> _What to work on_
Working from the listing below, pick each line containing the word "account" and copy it.

> _Information shown_
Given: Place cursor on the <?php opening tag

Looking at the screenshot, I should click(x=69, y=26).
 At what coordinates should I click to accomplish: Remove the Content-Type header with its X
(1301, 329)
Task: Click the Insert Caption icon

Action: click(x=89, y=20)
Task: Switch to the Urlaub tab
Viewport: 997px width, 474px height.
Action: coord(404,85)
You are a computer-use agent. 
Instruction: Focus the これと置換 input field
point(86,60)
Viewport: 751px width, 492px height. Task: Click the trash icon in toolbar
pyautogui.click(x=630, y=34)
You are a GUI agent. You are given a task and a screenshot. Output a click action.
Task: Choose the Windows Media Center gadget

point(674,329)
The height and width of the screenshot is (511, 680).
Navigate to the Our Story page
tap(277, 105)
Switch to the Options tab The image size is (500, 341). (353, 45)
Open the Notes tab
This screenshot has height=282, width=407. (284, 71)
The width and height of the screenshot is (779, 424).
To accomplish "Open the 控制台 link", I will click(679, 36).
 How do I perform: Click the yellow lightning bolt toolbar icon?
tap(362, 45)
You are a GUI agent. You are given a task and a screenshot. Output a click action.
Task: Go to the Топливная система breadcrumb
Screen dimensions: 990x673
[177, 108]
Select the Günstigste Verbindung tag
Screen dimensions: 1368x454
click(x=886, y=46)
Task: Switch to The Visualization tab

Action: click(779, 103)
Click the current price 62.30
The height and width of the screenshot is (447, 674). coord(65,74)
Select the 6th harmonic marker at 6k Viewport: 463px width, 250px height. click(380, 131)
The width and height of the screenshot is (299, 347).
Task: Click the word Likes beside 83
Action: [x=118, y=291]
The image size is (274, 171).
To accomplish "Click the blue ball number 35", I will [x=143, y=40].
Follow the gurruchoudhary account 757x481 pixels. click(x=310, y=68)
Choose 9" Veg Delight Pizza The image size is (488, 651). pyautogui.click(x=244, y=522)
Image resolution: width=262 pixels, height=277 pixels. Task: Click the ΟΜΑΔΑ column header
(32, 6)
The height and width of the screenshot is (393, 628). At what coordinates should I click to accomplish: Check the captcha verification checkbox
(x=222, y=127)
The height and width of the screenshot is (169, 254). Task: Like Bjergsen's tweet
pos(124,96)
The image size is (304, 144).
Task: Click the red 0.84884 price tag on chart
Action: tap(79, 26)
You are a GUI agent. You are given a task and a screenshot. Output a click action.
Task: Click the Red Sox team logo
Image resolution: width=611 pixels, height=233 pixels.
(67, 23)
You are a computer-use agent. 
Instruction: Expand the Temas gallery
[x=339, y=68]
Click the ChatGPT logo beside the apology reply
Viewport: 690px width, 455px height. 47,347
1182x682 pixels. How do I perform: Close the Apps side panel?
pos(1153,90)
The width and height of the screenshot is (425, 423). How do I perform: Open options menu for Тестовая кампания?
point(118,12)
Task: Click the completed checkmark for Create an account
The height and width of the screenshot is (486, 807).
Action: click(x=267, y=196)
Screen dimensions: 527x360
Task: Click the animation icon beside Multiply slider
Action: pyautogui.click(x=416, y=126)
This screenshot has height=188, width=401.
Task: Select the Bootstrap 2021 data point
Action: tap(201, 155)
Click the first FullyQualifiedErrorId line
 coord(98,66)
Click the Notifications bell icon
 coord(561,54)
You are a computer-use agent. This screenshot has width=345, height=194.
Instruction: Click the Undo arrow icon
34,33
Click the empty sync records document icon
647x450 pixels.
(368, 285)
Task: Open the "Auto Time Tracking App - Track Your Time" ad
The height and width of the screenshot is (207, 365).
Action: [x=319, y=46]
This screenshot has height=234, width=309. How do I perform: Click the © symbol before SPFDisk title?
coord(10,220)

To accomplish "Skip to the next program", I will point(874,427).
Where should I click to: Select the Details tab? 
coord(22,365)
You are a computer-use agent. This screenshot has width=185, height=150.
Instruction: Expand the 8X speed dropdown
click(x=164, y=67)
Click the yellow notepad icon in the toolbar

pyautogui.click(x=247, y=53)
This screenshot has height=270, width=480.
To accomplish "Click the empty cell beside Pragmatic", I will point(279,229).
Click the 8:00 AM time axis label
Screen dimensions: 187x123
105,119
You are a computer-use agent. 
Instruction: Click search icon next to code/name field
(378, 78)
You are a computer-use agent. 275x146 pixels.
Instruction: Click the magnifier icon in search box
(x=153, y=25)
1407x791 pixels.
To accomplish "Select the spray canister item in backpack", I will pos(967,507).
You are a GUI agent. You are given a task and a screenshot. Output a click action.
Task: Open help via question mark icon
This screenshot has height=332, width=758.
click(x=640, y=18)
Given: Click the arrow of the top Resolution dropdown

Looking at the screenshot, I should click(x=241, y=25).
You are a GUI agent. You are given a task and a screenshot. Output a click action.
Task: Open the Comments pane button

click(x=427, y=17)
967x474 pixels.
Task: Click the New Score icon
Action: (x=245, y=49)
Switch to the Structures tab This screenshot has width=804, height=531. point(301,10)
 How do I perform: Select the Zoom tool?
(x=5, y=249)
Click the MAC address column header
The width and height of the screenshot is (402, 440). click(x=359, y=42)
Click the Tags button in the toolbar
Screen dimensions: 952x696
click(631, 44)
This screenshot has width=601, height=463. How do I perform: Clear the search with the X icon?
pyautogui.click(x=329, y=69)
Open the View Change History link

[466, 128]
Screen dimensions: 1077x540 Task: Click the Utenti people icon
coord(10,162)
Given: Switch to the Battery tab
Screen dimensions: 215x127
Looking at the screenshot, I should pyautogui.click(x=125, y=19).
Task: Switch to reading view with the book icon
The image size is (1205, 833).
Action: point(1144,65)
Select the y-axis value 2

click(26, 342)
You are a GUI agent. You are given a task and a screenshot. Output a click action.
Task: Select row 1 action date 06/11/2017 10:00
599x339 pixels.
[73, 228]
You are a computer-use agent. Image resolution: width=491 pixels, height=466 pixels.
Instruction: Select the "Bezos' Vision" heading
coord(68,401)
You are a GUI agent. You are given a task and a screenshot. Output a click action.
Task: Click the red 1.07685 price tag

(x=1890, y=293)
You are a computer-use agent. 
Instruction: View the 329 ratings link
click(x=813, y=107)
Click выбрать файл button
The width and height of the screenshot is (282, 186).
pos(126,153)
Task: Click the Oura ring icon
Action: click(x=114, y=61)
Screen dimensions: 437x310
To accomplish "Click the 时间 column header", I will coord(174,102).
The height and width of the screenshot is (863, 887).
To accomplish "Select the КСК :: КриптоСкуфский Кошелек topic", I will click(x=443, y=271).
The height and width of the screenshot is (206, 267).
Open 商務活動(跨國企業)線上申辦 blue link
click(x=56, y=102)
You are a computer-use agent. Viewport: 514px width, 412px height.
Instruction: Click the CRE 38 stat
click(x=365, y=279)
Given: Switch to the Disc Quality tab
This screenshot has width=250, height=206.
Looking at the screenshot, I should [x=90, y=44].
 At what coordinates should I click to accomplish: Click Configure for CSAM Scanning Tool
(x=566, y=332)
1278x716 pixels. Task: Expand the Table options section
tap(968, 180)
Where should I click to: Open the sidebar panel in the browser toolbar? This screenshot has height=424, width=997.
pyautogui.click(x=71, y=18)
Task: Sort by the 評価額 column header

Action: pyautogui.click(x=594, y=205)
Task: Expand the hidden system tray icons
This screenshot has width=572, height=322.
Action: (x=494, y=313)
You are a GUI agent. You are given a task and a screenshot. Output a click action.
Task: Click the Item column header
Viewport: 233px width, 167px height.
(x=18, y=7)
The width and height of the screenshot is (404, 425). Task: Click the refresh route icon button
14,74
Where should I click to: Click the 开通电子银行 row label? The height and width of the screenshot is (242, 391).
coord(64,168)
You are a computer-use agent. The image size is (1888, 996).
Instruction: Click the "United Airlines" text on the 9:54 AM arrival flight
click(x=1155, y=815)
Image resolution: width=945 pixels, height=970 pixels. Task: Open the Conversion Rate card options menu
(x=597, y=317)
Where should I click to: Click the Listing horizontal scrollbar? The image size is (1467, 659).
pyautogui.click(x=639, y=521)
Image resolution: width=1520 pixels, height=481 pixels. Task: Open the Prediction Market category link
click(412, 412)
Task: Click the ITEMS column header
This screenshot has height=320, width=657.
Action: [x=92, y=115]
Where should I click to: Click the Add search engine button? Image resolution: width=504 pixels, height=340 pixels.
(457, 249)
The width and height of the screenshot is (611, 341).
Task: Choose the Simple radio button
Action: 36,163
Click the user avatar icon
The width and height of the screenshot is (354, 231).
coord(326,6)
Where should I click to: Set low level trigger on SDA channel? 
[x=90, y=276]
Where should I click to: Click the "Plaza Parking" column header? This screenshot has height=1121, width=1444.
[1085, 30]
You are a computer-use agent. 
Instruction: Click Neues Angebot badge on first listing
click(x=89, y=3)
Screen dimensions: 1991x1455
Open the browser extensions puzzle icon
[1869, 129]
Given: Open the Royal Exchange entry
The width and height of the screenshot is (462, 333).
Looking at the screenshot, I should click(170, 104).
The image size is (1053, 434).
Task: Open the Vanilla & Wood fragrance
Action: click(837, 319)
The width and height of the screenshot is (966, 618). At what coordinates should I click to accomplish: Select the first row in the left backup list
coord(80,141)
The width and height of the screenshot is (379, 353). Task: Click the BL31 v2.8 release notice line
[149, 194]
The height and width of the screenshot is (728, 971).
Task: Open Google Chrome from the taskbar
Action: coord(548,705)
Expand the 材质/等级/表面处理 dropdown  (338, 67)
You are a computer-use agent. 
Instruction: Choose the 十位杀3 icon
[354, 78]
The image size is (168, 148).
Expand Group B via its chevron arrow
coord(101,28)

> _Completed task_
Follow the gurruchoudhary account 757x481 pixels. click(x=310, y=68)
Task: Click the completed checkmark for Create an account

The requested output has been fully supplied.